You’ve been hearing about measles outbreaks in the news lately. Also called rubeola, measles is a respiratory disease caused by a virus. It causes a rash over the entire body, a fever and runny nose. According to the Centers for Disease Control and Prevention, “About one out of 10 children with measles also gets an ear infection, and up to one out of 20 gets pneumonia.” Measles can also, rarely, be fatal. Between one and two children in 1000 who get the disease will die from it. The disease can also strike adults.
If you thought measles was a disease left in the past, think again. An outbreak this year in Ohio (374 cases in 4 months) has health departments all over the country concerned, because such an event can happen anywhere.
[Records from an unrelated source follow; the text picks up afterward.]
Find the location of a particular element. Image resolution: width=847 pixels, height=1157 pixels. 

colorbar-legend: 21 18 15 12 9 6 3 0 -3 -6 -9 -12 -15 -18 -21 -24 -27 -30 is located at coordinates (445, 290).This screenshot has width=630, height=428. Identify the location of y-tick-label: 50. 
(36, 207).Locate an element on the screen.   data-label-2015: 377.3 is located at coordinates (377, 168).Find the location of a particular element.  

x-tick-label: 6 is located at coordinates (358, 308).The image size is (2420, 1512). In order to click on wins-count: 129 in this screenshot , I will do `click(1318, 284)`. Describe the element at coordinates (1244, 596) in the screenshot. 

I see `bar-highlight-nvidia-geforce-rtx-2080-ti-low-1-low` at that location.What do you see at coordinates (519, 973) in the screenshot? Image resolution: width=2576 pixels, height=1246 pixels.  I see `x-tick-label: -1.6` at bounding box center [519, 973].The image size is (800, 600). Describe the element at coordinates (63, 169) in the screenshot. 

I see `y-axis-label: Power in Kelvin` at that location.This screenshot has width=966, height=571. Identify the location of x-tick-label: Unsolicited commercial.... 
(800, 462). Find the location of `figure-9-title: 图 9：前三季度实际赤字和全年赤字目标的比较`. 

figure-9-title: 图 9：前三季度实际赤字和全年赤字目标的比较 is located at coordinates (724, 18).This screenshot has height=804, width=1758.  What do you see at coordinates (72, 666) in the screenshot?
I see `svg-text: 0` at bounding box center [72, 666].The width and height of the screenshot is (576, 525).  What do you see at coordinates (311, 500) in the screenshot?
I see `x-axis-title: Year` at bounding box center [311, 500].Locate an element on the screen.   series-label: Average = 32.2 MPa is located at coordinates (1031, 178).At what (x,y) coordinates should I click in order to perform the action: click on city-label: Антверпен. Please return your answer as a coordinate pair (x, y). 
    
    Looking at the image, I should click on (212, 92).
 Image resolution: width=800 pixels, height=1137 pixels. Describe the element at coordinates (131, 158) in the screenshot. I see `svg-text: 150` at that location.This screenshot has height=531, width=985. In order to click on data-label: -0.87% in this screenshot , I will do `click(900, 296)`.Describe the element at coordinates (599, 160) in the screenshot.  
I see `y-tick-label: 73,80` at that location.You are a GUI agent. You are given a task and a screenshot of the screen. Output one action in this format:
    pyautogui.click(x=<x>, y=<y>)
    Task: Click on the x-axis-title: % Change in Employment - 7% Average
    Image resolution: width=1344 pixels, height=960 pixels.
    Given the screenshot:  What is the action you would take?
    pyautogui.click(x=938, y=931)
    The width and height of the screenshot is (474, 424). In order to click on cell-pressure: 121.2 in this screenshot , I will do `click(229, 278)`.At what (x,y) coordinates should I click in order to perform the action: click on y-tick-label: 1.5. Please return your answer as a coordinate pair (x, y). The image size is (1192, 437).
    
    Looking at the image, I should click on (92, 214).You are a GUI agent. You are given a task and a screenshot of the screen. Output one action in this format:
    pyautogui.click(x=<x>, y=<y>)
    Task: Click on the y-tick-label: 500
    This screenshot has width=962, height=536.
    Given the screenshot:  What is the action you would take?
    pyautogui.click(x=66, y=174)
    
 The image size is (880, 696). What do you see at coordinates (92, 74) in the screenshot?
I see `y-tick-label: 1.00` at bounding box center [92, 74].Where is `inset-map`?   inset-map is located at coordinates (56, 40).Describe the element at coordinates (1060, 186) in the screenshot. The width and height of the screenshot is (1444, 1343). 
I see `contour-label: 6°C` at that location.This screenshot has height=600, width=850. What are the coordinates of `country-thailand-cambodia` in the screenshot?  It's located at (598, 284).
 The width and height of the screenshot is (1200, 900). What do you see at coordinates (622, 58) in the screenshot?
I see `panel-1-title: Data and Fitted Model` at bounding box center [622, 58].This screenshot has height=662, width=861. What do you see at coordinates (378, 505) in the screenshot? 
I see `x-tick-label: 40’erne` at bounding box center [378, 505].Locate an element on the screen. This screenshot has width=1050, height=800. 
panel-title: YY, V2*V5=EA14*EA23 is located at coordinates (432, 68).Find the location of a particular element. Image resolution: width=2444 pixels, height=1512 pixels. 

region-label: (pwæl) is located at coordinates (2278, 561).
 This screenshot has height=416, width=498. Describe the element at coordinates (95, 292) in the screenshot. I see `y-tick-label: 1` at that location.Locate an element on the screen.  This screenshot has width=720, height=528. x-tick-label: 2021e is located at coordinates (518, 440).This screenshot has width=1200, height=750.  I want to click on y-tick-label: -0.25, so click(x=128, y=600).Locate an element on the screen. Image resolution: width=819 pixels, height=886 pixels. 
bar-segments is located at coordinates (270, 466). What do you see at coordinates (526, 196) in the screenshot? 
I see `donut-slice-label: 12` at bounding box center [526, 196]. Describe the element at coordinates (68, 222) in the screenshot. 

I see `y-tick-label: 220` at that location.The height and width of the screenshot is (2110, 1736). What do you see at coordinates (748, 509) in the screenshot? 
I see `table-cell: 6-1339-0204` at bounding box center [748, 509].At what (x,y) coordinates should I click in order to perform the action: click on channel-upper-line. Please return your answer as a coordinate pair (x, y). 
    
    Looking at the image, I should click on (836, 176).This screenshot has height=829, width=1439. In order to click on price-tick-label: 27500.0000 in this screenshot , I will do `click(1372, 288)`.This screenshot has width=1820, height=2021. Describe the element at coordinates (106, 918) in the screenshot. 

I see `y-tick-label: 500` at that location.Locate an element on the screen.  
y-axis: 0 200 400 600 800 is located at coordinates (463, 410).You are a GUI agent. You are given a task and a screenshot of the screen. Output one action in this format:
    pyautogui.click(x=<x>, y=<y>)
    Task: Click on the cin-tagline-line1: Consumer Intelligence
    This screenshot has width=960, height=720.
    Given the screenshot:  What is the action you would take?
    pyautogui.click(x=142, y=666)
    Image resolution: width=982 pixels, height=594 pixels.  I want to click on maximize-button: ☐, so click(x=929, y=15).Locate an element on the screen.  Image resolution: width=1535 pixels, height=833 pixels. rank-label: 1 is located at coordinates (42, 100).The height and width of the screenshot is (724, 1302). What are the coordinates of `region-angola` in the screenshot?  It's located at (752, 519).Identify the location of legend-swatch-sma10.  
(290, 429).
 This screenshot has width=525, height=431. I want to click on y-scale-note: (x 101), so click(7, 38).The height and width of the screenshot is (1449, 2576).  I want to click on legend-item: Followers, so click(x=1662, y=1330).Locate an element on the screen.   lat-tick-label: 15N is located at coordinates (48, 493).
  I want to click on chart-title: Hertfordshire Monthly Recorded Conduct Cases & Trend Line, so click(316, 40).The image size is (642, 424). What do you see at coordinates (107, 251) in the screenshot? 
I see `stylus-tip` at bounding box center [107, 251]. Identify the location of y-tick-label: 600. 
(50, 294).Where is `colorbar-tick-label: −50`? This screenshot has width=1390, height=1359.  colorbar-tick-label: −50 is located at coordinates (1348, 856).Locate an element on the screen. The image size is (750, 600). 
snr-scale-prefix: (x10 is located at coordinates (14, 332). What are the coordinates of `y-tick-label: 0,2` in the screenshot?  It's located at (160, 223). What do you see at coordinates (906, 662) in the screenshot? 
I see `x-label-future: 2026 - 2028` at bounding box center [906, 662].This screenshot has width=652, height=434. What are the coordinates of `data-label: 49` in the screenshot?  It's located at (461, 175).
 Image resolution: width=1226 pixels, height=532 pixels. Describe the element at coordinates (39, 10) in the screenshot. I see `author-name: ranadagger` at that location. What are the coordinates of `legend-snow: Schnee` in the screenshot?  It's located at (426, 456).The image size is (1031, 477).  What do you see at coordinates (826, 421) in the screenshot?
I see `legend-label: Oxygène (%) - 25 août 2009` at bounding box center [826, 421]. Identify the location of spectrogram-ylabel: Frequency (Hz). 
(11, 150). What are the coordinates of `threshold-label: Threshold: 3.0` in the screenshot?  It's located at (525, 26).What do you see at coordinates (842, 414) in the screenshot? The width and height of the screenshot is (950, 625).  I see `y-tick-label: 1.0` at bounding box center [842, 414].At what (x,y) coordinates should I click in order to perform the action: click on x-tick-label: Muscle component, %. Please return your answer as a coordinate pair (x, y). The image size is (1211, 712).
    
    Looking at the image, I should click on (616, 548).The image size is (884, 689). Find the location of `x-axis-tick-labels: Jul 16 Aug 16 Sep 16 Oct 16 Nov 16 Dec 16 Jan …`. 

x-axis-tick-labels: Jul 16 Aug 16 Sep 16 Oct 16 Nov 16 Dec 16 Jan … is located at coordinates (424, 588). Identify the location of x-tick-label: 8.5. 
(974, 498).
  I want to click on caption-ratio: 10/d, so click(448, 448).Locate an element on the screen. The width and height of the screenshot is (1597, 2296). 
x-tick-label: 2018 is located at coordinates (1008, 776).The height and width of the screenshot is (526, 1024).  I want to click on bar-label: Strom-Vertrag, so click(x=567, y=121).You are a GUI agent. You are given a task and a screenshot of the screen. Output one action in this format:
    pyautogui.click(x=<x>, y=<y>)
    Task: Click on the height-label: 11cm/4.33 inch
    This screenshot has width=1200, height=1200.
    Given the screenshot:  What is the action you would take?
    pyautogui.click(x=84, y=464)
The Ohio outbreak began when unvaccinated people traveled abroad to places where measles is more common because a larger percentage of the population is unvaccinated.
It’s no coincidence that we used the word “unvaccinated” twice in that last sentence. The reason measles is spreading again in the United States is because of a drop in MMR (Measles, Mumps and Rubella) vaccinations. Those who decide not to be vaccinated (or to have their children vaccinated) put themselves, their families and their communities at risk for dangerous diseases. As with most diseases, those at highest risk are the very young, the very old, and those with compromised immune systems.
The MMR vaccination is required for students in Scott County Schools, and HIGHLY recommended for all other children. The State of Kentucky requires two doses of the MMR vaccine before your child can enter school. If you have concerns about vaccinations, talk to your pediatrician.
Remember that the extremely rare risk of a reaction to a vaccination is much smaller than the risk of being unvaccinated against a dangerous illness.